Go through the entries below and copy each line containing the word "computer".

_Input for this task:_
☆ ☆ ☆ ☆
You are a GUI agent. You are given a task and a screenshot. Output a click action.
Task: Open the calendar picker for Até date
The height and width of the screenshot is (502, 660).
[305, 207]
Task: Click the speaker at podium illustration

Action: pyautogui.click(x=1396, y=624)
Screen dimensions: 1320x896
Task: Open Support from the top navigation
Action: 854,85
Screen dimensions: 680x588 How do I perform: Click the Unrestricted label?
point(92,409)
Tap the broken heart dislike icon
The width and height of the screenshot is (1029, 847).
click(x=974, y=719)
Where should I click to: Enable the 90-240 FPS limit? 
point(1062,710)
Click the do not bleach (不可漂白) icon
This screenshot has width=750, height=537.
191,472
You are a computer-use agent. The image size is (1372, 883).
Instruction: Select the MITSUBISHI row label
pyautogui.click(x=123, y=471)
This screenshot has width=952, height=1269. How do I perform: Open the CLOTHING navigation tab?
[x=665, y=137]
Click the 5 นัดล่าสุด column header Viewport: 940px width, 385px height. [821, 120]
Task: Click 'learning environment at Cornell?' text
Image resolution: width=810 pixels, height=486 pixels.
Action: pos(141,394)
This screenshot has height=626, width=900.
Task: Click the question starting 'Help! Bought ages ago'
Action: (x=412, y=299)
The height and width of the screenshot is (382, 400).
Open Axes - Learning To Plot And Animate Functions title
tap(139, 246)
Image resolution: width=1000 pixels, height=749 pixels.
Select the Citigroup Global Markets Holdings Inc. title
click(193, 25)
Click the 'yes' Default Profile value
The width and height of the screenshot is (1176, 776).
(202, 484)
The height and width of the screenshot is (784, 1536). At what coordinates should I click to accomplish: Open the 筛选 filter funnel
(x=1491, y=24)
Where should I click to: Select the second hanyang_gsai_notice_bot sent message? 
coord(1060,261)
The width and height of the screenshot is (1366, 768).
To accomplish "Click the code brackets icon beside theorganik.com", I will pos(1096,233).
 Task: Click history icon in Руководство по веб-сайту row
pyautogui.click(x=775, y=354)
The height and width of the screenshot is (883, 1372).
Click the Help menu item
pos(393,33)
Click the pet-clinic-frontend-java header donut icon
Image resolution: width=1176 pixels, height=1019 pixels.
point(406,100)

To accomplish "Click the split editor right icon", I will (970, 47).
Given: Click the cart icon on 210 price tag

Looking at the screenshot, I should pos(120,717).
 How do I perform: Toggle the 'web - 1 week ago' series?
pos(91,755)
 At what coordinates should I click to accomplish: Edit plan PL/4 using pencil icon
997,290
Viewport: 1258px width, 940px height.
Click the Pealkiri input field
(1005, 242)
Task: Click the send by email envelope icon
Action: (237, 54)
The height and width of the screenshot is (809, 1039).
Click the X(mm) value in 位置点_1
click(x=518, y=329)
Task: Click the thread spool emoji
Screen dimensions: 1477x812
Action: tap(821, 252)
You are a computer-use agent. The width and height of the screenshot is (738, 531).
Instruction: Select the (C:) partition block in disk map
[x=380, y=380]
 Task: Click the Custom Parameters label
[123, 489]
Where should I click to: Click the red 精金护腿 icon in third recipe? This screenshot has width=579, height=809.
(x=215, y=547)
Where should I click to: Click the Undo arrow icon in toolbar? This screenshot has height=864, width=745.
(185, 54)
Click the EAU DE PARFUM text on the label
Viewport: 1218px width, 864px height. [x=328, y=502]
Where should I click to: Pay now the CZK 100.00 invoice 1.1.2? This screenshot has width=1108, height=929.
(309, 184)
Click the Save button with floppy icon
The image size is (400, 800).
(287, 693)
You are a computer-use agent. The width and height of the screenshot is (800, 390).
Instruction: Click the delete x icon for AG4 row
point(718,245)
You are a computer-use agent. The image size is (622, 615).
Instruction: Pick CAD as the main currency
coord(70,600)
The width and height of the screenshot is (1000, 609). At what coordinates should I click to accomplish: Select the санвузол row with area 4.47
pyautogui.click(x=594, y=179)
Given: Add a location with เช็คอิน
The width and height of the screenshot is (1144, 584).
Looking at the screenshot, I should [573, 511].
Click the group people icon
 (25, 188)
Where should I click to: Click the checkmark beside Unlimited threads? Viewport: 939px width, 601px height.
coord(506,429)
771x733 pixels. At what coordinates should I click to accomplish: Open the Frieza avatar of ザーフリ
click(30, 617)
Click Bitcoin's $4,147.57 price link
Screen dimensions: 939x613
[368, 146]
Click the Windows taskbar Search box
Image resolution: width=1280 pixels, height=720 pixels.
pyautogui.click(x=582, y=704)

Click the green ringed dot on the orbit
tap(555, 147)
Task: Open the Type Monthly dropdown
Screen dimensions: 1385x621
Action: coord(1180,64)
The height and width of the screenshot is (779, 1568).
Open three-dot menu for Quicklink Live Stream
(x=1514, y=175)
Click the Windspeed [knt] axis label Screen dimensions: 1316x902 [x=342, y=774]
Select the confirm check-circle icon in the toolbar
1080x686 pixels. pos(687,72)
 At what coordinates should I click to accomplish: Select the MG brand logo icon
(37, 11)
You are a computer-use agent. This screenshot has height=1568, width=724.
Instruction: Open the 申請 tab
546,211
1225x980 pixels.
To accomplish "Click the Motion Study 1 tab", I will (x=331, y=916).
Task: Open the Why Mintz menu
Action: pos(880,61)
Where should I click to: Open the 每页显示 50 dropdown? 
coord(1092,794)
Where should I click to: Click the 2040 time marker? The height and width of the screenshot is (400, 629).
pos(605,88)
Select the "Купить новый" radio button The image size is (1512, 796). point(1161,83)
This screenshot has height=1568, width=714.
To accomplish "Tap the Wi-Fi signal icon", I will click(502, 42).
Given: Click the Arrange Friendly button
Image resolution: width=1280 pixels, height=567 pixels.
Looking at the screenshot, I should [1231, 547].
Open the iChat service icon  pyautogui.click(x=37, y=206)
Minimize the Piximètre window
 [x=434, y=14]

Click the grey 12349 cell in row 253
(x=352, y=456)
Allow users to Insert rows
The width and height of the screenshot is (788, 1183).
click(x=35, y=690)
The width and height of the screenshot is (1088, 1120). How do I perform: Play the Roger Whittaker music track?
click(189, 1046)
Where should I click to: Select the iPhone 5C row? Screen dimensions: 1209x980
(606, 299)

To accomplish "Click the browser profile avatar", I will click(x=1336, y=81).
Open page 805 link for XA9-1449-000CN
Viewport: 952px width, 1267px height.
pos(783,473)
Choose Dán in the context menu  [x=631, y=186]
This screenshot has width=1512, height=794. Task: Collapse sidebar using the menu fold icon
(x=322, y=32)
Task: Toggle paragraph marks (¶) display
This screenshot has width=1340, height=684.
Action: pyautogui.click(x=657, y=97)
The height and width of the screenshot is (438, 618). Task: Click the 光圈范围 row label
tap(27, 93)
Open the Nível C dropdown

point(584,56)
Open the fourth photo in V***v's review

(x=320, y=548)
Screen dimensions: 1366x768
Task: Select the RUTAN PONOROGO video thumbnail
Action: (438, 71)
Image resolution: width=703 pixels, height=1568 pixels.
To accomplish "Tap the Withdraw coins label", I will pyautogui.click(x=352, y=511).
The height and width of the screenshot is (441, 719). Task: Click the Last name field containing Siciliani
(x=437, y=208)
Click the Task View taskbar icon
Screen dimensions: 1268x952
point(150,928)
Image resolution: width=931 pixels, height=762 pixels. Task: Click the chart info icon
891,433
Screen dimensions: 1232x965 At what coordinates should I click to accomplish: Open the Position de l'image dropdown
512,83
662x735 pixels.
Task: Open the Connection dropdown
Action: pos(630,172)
☆ ☆ ☆ ☆
_Answer to this exercise:_
You are a computer-use agent. The image size is (1372, 883).
You are a computer-use agent. The width and height of the screenshot is (738, 531).
You are a computer-use agent. The width and height of the screenshot is (800, 390).
You are a computer-use agent. The image size is (622, 615).
You are a computer-use agent. This screenshot has height=1568, width=724.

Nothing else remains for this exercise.